Howard Gardner, a psychology professor at Harvard University, claims that stories are the most powerful weapon in a leader’s arsenal. He argues that social scientists have finally caught up with political, religious and military leaders and now realise the power of narratives.
In March 2013 the Confidential Inquiry into premature deaths of people with learning disabilities (CIPOLD) reported its findings to the Department of Health. These were launched at a national conference and since then we have disseminated the findings in a wide variety of ways. It has become evident to me that all the audiences to whom I have spoken respond better to the stories I tell, as opposed to the facts and figures I present.
We learn through stories, they help us to understand issues and they make events and lessons memorable. They have power as they print a picture on peoples’ minds. If you want someone to learn and hopefully to change their behaviour, tell a story that will strike a chord. Stories stay with you because they involve people and how they deal with real life problems and situations.
Our reviews of death through the Confidential Inquiry showed that there were a range of problems around how medical professionals used the Mental Capacity Act which is designed to protect people who can’t make decisions for themselves. If I tell clinicians that it is essential that best interests meetings are held in a timely way then it is not particularly memorable – partly because it seems a very obvious point to make. It is much more memorable if I tell them a true story about a young woman, I call Susan, who died waiting for a potentially life-saving heart operation, whilst medical professionals were trying to find a convenient date for her best interests meeting. Her death may have been avoidable if this meeting had been held sooner. In fact, it was not necessary for there to have been a single meeting. The key point of this story was that the decision maker needed to consider all the different viewpoints. I think that when a clinician next finds themselves in the situation where they are initiating a best interests decision they might just remember this story and stop to think about how urgently the decision needs to be taken and if there is time to convene a meeting.

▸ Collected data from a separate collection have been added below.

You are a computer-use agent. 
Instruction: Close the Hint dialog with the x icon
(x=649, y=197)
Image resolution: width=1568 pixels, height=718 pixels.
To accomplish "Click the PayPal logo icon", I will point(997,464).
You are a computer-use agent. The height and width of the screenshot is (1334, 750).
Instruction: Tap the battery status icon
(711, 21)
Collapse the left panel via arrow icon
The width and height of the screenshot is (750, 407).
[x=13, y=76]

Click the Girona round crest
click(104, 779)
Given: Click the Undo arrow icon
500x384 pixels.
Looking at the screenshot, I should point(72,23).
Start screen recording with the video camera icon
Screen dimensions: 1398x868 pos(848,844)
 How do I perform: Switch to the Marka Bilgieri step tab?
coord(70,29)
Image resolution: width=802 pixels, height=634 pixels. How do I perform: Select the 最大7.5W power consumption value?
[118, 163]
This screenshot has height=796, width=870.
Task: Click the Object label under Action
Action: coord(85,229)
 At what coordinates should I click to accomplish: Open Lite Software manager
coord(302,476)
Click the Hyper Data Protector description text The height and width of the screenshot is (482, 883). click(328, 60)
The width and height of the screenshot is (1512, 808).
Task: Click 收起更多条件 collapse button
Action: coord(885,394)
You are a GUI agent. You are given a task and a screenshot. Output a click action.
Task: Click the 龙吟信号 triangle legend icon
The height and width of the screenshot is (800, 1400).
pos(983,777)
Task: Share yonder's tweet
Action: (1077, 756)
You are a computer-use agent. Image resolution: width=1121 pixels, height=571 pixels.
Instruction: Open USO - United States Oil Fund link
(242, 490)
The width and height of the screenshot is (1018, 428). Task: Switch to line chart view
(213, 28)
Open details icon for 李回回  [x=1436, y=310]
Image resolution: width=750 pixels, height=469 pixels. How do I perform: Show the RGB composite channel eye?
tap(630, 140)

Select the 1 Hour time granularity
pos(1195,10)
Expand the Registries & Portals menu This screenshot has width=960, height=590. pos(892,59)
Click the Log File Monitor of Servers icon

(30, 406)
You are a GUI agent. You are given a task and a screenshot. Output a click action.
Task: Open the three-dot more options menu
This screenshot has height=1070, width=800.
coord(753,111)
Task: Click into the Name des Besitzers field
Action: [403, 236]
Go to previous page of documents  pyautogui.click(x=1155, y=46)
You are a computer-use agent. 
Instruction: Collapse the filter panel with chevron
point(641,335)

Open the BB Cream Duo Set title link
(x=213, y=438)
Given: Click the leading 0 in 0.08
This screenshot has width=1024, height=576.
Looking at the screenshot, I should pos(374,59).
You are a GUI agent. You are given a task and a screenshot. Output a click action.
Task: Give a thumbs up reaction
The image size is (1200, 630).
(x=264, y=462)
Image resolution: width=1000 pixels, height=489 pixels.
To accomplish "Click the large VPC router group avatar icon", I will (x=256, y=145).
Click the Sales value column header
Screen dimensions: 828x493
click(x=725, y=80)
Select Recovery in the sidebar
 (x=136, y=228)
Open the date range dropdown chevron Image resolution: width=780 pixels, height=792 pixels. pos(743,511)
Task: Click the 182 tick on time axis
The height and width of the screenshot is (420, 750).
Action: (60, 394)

As a team we thought about innovative and accessible ways to convey our key messages and we met with The Misfits, an award-winning Theatre Company led by people with learning disabilities, to discuss making a DVD that illustrated the main findings and recommendations of our work.
We brainstormed the key messages we wanted to convey and thought about the stories of the people whose deaths we had reviewed before selecting four stories to illustrate those main messages. These covered issues relating to primary, secondary and residential care. It was important to us that the film was an accessible length (no more than 20 minutes) and that the stories could stand alone and be used separately.
We then drafted a script that pulled these stories together. We needed to portray the characters (John, Bill, Karen and Emily) as people with lives and friends and family – it was crucial that they didn’t just come across as a group of symptoms. We worked with the Misfits to ensure that we struck the right balance between the complexities of the messages and keeping it easy to understand. This session was quite challenging because our findings, including the fact that people with learning disabilities die so much younger than the general population, related to these individuals directly. As one of the actors said “this is really scary”.
The DVD was formally launched at the Watershed cinema with a showing of the film followed by a question and answer session with researchers and actors. We have a limited number of DVDs to give away and the film can be viewed on YouTube.
Making this DVD was one of the most pleasurable parts of the work we have done over the last year and it is proving to be a very effective way of reaching a large number of people. Over a thousand people watched the film on YouTube within the first two weeks. Feedback has been very positive; for example people have said they will use it for training purposes.
The headline statistics from our work are memorable – for example the fact that men and women with learning disabilities die sooner than the general population. However, such facts do not offer a strategy for action. In contrast, the stories we tell about people whose deaths we reviewed usually indicate what should, or could, have been done. It is hard to dismiss real life stories because of their personal nature and therefore I would argue that stories are a powerful weapon in a leader’s arsenal and that narratives should be used to help research have an impact. Those who have heard the CIPOLD story have told me that they now feel they know John, Bill, Karen and Emily – I am hopeful this means that the messages their stories conveyed will be remembered and that ultimately this will lead to improvements in the care and support that they and people like them receive.